- _Description of the task_: From the line that includes "This screenshot has height=336, width=449." to the last line of the data, quote each line precisely; both boundary lines belong in the answer.

[Opening Dataset content section]

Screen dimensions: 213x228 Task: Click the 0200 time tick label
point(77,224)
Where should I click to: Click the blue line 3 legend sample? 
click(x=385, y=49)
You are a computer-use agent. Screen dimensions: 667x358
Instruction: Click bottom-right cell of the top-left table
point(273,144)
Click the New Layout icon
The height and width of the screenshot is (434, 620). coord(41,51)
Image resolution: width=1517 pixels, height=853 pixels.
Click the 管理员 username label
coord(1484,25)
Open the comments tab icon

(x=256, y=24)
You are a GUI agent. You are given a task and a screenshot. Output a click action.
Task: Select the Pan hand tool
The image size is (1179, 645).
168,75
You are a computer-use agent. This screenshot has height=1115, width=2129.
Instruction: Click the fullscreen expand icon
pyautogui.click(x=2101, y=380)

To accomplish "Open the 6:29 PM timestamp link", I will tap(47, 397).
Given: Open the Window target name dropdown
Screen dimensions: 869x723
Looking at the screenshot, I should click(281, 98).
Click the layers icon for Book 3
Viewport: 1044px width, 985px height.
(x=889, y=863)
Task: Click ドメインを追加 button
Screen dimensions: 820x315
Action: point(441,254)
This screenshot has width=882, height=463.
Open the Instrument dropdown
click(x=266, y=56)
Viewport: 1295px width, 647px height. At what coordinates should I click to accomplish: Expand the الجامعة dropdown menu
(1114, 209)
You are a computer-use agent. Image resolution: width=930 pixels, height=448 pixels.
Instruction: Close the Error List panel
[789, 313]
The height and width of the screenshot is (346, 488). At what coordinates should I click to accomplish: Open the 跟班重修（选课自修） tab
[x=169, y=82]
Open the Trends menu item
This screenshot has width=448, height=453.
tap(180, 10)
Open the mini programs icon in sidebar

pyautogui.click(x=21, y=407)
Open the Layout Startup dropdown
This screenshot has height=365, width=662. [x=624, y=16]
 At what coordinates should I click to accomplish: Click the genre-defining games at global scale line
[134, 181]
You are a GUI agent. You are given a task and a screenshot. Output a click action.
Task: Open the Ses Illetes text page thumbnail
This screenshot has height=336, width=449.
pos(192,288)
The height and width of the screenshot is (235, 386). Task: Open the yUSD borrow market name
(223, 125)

[Closing Dataset content section]

- _Task solution_:
This screenshot has height=336, width=449.
pos(192,288)
The height and width of the screenshot is (235, 386). Task: Open the yUSD borrow market name
(223, 125)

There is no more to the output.